Before you make a claim on your health insurance you should contact your insurer to check that you are covered as policies vary greatly in their cover and exclusions. New technology, procedures and drugs may require additional explanation or a letter from your specialist prior to the reimbursement of your claim. The fact that your insurance plan may not pay for a particular item or service does not mean that it is inappropriate for your medical care. This is determined by your specialist.

If you disagree with your insurer’s findings you should complain to the company directly. Ask for an address for customer services, and write giving clear details of your case - such as what happened, when, and why you are disputing the findings. You should include the letter from your specialist recommending this treatment for you within this formal complaint, and ask your insurer to provide a formal set of reasons as to why they are refusing to cover you for this treatment. If you are not happy with the outcome then as a last resort you can contact the Ombudsman, which will act as a mediator in your case. resolver recommends that you submit your concern in writing and resolver can assist you in submitting, recording and reminding you when and who to escalate to.

Resolver can help you resolve this issue quickly, free of charge and without the hassle. We can also help you with the next step of writing your complaint. Click on the link below to create your email.
You should know
  • If you’re making a complaint about making an insurance claim rather than a mis-sold policy, check your documents to see who the “underwriter” is. You’ll need to make a complaint to that organisation.
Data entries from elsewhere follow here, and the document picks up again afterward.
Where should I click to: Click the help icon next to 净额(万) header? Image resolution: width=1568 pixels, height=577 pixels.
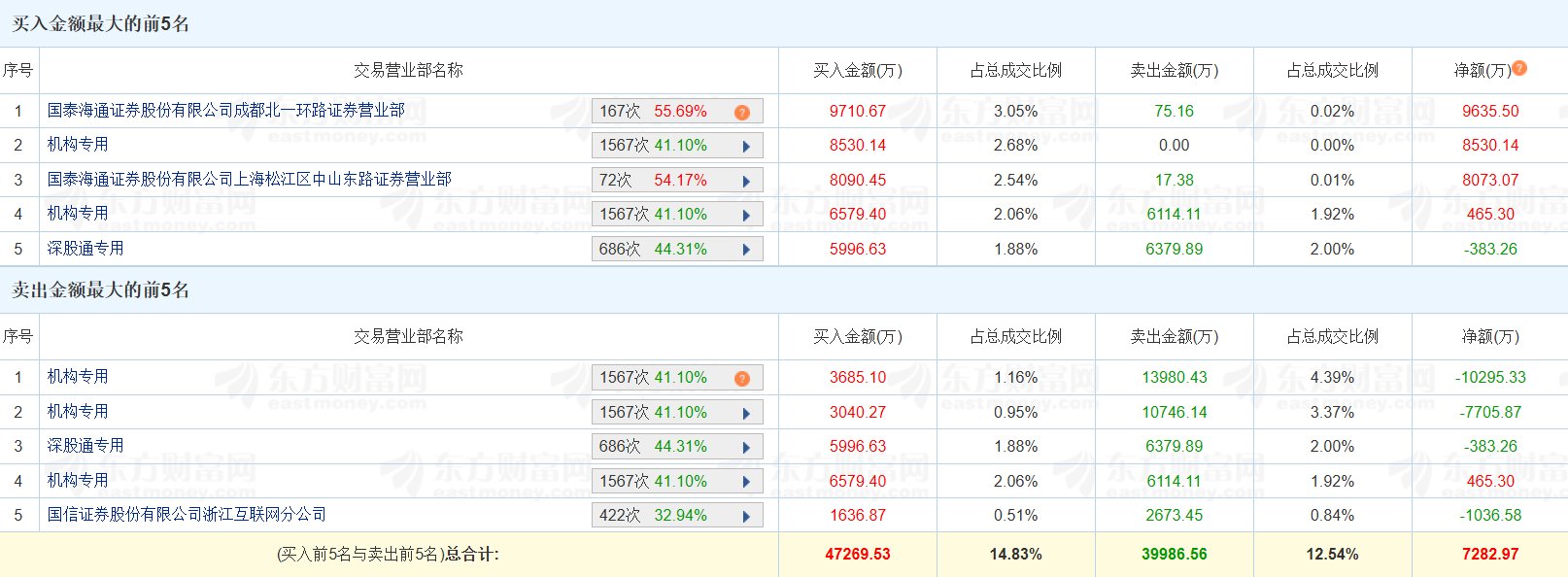point(1519,68)
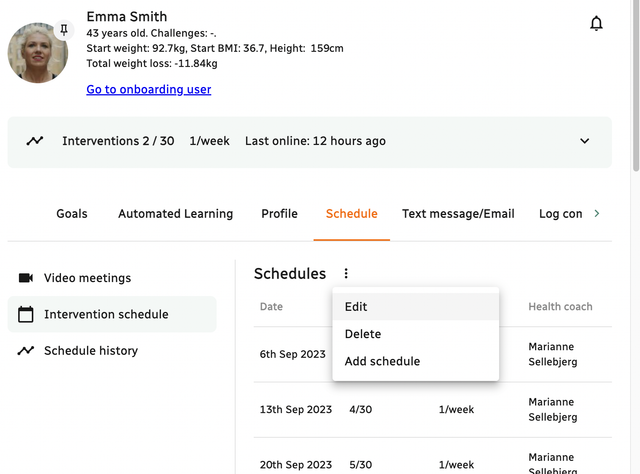Switch to Text message/Email tab
The width and height of the screenshot is (640, 474).
(x=458, y=214)
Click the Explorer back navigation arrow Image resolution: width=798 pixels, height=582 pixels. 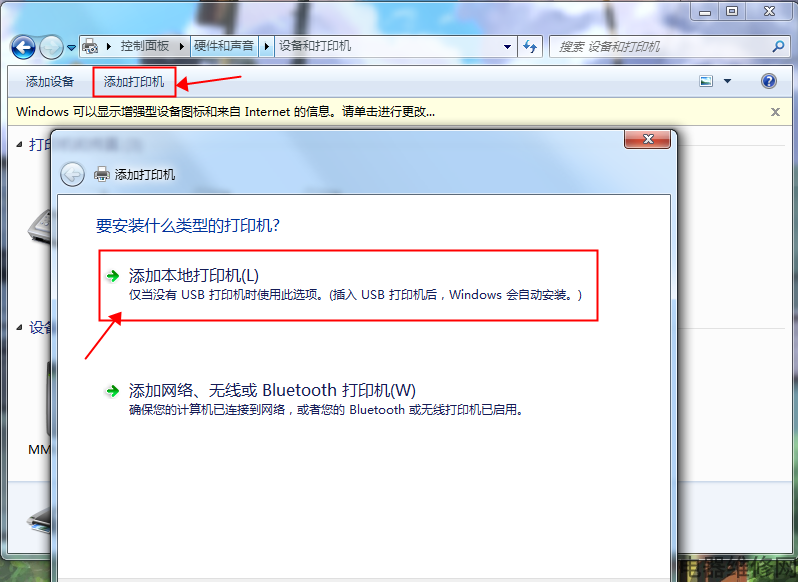coord(23,47)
If you cannot resolve your issue you cannot raise your case to the Ombudsman until 8 weeks after you have first raised your complaint with your provider, or you have received a ‘letter of deadlock’ from the company stating that they cannot resolve the issue as you have asked. Your complaint must also not be older than 9 months. For an accurate decision by the Ombudsman you should provide a detailed file of your communications and supporting documentation. In addition make sure you explain what you want as an outcome as this will help assess your case.